■ **WORK REQUEST**: Return each line of the listing exactly as written.

■ **DATASET EXCERPTS**:
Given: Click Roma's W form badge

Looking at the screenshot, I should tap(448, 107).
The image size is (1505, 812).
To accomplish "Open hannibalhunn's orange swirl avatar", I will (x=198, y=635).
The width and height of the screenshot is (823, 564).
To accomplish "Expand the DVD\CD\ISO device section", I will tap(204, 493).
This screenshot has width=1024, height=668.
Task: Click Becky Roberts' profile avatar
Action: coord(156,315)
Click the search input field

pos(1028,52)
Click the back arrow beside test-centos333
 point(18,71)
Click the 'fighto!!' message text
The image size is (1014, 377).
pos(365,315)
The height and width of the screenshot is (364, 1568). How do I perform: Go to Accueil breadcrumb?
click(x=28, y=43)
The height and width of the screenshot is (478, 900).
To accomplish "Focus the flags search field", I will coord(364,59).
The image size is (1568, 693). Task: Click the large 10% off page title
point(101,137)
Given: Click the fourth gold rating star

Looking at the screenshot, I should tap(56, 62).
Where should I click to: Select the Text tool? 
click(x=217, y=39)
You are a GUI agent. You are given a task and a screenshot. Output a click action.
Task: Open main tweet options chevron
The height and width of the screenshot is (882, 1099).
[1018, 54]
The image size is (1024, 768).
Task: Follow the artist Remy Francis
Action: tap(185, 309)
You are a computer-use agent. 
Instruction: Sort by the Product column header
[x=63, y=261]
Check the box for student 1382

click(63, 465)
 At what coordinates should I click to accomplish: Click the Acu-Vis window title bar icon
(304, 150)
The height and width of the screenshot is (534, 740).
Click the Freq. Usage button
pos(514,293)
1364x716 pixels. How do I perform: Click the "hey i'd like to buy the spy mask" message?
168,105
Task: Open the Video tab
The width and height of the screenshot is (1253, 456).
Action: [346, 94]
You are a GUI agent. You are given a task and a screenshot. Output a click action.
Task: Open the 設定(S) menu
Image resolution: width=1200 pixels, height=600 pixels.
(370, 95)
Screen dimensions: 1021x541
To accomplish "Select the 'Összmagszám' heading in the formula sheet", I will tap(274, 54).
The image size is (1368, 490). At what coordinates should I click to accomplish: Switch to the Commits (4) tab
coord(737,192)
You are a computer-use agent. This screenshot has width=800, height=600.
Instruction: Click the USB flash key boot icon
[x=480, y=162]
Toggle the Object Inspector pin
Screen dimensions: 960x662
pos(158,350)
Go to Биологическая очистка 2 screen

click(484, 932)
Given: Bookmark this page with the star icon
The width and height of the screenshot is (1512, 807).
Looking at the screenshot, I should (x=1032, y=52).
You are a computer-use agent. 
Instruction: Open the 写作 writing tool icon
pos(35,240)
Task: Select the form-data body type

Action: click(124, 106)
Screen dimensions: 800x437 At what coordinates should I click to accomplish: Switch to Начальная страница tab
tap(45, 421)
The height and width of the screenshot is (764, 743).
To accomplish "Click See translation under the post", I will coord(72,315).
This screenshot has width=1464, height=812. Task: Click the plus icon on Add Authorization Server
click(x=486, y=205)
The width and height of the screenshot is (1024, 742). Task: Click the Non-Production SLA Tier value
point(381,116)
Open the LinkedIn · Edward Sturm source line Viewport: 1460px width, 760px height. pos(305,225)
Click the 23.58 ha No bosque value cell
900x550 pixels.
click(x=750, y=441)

■ **SOLUTION FOR THIS TASK**:
Given: Click Roma's W form badge

Looking at the screenshot, I should tap(448, 107).
The image size is (1505, 812).
To accomplish "Open hannibalhunn's orange swirl avatar", I will (x=198, y=635).
The width and height of the screenshot is (823, 564).
To accomplish "Expand the DVD\CD\ISO device section", I will tap(204, 493).
This screenshot has width=1024, height=668.
Task: Click Becky Roberts' profile avatar
Action: coord(156,315)
Click the search input field

pos(1028,52)
Click the back arrow beside test-centos333
 point(18,71)
Click the 'fighto!!' message text
The image size is (1014, 377).
pos(365,315)
The height and width of the screenshot is (364, 1568). How do I perform: Go to Accueil breadcrumb?
click(x=28, y=43)
The height and width of the screenshot is (478, 900).
To accomplish "Focus the flags search field", I will coord(364,59).
The image size is (1568, 693). Task: Click the large 10% off page title
point(101,137)
Given: Click the fourth gold rating star

Looking at the screenshot, I should tap(56, 62).
Where should I click to: Select the Text tool? 
click(x=217, y=39)
You are a GUI agent. You are given a task and a screenshot. Output a click action.
Task: Open main tweet options chevron
The height and width of the screenshot is (882, 1099).
[1018, 54]
The image size is (1024, 768).
Task: Follow the artist Remy Francis
Action: tap(185, 309)
You are a computer-use agent. 
Instruction: Sort by the Product column header
[x=63, y=261]
Check the box for student 1382

click(63, 465)
 At what coordinates should I click to accomplish: Click the Acu-Vis window title bar icon
(304, 150)
The height and width of the screenshot is (534, 740).
Click the Freq. Usage button
pos(514,293)
1364x716 pixels. How do I perform: Click the "hey i'd like to buy the spy mask" message?
168,105
Task: Open the Video tab
The width and height of the screenshot is (1253, 456).
Action: [346, 94]
You are a GUI agent. You are given a task and a screenshot. Output a click action.
Task: Open the 設定(S) menu
Image resolution: width=1200 pixels, height=600 pixels.
(370, 95)
Screen dimensions: 1021x541
To accomplish "Select the 'Összmagszám' heading in the formula sheet", I will tap(274, 54).
The image size is (1368, 490). At what coordinates should I click to accomplish: Switch to the Commits (4) tab
coord(737,192)
You are a computer-use agent. This screenshot has width=800, height=600.
Instruction: Click the USB flash key boot icon
[x=480, y=162]
Toggle the Object Inspector pin
Screen dimensions: 960x662
pos(158,350)
Go to Биологическая очистка 2 screen

click(484, 932)
Given: Bookmark this page with the star icon
The width and height of the screenshot is (1512, 807).
Looking at the screenshot, I should (x=1032, y=52).
You are a computer-use agent. 
Instruction: Open the 写作 writing tool icon
pos(35,240)
Task: Select the form-data body type

Action: click(124, 106)
Screen dimensions: 800x437 At what coordinates should I click to accomplish: Switch to Начальная страница tab
tap(45, 421)
The height and width of the screenshot is (764, 743).
To accomplish "Click See translation under the post", I will coord(72,315).
This screenshot has width=1464, height=812. Task: Click the plus icon on Add Authorization Server
click(x=486, y=205)
The width and height of the screenshot is (1024, 742). Task: Click the Non-Production SLA Tier value
point(381,116)
Open the LinkedIn · Edward Sturm source line Viewport: 1460px width, 760px height. pos(305,225)
Click the 23.58 ha No bosque value cell
900x550 pixels.
click(x=750, y=441)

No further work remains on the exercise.